• [TASK]:
Please return every record exactly as it appears.

• [Dataset entries]:

|---|

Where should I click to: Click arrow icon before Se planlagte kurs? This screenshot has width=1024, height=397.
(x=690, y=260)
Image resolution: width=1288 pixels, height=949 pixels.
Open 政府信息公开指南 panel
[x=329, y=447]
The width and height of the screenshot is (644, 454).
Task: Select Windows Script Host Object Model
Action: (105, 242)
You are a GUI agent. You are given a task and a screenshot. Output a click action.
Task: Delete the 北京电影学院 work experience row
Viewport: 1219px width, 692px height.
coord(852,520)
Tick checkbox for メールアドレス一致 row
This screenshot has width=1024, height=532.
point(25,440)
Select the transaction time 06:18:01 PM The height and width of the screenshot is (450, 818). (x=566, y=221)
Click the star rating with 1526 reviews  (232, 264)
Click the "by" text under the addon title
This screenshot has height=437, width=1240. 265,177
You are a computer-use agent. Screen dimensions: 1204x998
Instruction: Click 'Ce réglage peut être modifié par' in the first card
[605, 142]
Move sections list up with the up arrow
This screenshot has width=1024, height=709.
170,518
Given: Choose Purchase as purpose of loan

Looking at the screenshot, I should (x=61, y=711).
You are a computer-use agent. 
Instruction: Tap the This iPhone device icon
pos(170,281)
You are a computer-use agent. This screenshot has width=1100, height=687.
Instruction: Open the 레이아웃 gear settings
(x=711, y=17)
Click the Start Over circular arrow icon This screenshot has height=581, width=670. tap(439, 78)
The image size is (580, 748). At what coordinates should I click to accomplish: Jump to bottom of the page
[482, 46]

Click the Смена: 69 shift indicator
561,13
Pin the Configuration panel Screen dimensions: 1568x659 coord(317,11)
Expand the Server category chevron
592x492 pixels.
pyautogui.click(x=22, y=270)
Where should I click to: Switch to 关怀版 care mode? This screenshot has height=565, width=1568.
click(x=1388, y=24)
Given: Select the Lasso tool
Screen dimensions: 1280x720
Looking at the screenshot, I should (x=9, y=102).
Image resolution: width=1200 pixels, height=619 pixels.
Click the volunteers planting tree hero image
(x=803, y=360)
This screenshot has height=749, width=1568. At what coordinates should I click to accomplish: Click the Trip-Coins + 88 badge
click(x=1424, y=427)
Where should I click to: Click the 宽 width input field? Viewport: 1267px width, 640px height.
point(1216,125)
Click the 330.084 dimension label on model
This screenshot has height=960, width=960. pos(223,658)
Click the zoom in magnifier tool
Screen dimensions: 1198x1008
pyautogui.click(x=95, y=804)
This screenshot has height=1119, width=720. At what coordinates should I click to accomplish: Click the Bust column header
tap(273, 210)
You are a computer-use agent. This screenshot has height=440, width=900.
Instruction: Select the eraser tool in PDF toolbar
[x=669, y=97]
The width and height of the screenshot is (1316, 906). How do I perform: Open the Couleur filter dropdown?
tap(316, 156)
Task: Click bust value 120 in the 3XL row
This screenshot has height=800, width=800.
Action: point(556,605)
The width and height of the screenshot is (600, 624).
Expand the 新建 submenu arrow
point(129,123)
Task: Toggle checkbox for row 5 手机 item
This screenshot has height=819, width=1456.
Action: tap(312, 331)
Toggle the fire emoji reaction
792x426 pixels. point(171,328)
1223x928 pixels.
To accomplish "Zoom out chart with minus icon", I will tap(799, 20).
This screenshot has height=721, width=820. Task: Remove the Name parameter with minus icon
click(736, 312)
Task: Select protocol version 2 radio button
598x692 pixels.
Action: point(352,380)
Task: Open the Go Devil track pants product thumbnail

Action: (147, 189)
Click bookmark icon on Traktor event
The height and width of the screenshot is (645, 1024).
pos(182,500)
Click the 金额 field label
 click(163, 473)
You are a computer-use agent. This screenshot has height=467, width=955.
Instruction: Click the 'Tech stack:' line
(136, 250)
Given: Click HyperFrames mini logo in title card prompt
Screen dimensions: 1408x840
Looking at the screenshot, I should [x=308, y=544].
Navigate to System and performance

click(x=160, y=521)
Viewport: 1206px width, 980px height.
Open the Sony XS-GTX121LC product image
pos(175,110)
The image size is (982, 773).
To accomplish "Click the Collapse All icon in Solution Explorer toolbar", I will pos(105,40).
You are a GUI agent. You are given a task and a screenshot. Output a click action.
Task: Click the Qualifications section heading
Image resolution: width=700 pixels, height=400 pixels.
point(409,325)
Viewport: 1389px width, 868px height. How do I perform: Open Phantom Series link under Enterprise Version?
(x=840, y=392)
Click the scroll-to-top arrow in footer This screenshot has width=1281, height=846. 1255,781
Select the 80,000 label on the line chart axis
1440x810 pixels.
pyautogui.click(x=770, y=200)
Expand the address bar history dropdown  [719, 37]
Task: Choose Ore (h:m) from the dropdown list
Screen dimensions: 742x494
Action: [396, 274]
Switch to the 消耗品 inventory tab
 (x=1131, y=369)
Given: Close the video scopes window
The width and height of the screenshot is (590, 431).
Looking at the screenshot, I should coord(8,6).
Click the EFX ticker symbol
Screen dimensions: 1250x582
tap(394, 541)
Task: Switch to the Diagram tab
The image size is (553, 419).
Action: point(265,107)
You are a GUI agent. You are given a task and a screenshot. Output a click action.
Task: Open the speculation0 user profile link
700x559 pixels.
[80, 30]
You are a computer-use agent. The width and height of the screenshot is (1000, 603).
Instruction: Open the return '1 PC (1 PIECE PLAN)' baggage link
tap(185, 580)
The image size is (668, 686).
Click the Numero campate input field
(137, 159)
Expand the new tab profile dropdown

|---|

• [ANSWER BOX]:
Where should I click to: Click arrow icon before Se planlagte kurs? This screenshot has width=1024, height=397.
(x=690, y=260)
Image resolution: width=1288 pixels, height=949 pixels.
Open 政府信息公开指南 panel
[x=329, y=447]
The width and height of the screenshot is (644, 454).
Task: Select Windows Script Host Object Model
Action: (105, 242)
You are a GUI agent. You are given a task and a screenshot. Output a click action.
Task: Delete the 北京电影学院 work experience row
Viewport: 1219px width, 692px height.
coord(852,520)
Tick checkbox for メールアドレス一致 row
This screenshot has width=1024, height=532.
point(25,440)
Select the transaction time 06:18:01 PM The height and width of the screenshot is (450, 818). (x=566, y=221)
Click the star rating with 1526 reviews  (232, 264)
Click the "by" text under the addon title
This screenshot has height=437, width=1240. 265,177
You are a computer-use agent. Screen dimensions: 1204x998
Instruction: Click 'Ce réglage peut être modifié par' in the first card
[605, 142]
Move sections list up with the up arrow
This screenshot has width=1024, height=709.
170,518
Given: Choose Purchase as purpose of loan

Looking at the screenshot, I should (x=61, y=711).
You are a computer-use agent. 
Instruction: Tap the This iPhone device icon
pos(170,281)
You are a computer-use agent. This screenshot has width=1100, height=687.
Instruction: Open the 레이아웃 gear settings
(x=711, y=17)
Click the Start Over circular arrow icon This screenshot has height=581, width=670. tap(439, 78)
The image size is (580, 748). At what coordinates should I click to accomplish: Jump to bottom of the page
[482, 46]

Click the Смена: 69 shift indicator
561,13
Pin the Configuration panel Screen dimensions: 1568x659 coord(317,11)
Expand the Server category chevron
592x492 pixels.
pyautogui.click(x=22, y=270)
Where should I click to: Switch to 关怀版 care mode? This screenshot has height=565, width=1568.
click(x=1388, y=24)
Given: Select the Lasso tool
Screen dimensions: 1280x720
Looking at the screenshot, I should (x=9, y=102).
Image resolution: width=1200 pixels, height=619 pixels.
Click the volunteers planting tree hero image
(x=803, y=360)
This screenshot has height=749, width=1568. At what coordinates should I click to accomplish: Click the Trip-Coins + 88 badge
click(x=1424, y=427)
Where should I click to: Click the 宽 width input field? Viewport: 1267px width, 640px height.
point(1216,125)
Click the 330.084 dimension label on model
This screenshot has height=960, width=960. pos(223,658)
Click the zoom in magnifier tool
Screen dimensions: 1198x1008
pyautogui.click(x=95, y=804)
This screenshot has height=1119, width=720. At what coordinates should I click to accomplish: Click the Bust column header
tap(273, 210)
You are a computer-use agent. This screenshot has height=440, width=900.
Instruction: Select the eraser tool in PDF toolbar
[x=669, y=97]
The width and height of the screenshot is (1316, 906). How do I perform: Open the Couleur filter dropdown?
tap(316, 156)
Task: Click bust value 120 in the 3XL row
This screenshot has height=800, width=800.
Action: point(556,605)
The width and height of the screenshot is (600, 624).
Expand the 新建 submenu arrow
point(129,123)
Task: Toggle checkbox for row 5 手机 item
This screenshot has height=819, width=1456.
Action: tap(312, 331)
Toggle the fire emoji reaction
792x426 pixels. point(171,328)
1223x928 pixels.
To accomplish "Zoom out chart with minus icon", I will tap(799, 20).
This screenshot has height=721, width=820. Task: Remove the Name parameter with minus icon
click(736, 312)
Task: Select protocol version 2 radio button
598x692 pixels.
Action: point(352,380)
Task: Open the Go Devil track pants product thumbnail

Action: (147, 189)
Click bookmark icon on Traktor event
The height and width of the screenshot is (645, 1024).
pos(182,500)
Click the 金额 field label
 click(163, 473)
You are a computer-use agent. This screenshot has height=467, width=955.
Instruction: Click the 'Tech stack:' line
(136, 250)
Given: Click HyperFrames mini logo in title card prompt
Screen dimensions: 1408x840
Looking at the screenshot, I should [x=308, y=544].
Navigate to System and performance

click(x=160, y=521)
Viewport: 1206px width, 980px height.
Open the Sony XS-GTX121LC product image
pos(175,110)
The image size is (982, 773).
To accomplish "Click the Collapse All icon in Solution Explorer toolbar", I will pos(105,40).
You are a GUI agent. You are given a task and a screenshot. Output a click action.
Task: Click the Qualifications section heading
Image resolution: width=700 pixels, height=400 pixels.
point(409,325)
Viewport: 1389px width, 868px height. How do I perform: Open Phantom Series link under Enterprise Version?
(x=840, y=392)
Click the scroll-to-top arrow in footer This screenshot has width=1281, height=846. 1255,781
Select the 80,000 label on the line chart axis
1440x810 pixels.
pyautogui.click(x=770, y=200)
Expand the address bar history dropdown  [719, 37]
Task: Choose Ore (h:m) from the dropdown list
Screen dimensions: 742x494
Action: [396, 274]
Switch to the 消耗品 inventory tab
 (x=1131, y=369)
Given: Close the video scopes window
The width and height of the screenshot is (590, 431).
Looking at the screenshot, I should coord(8,6).
Click the EFX ticker symbol
Screen dimensions: 1250x582
tap(394, 541)
Task: Switch to the Diagram tab
The image size is (553, 419).
Action: point(265,107)
You are a GUI agent. You are given a task and a screenshot. Output a click action.
Task: Open the speculation0 user profile link
700x559 pixels.
[80, 30]
You are a computer-use agent. The width and height of the screenshot is (1000, 603).
Instruction: Open the return '1 PC (1 PIECE PLAN)' baggage link
tap(185, 580)
The image size is (668, 686).
Click the Numero campate input field
(137, 159)
Expand the new tab profile dropdown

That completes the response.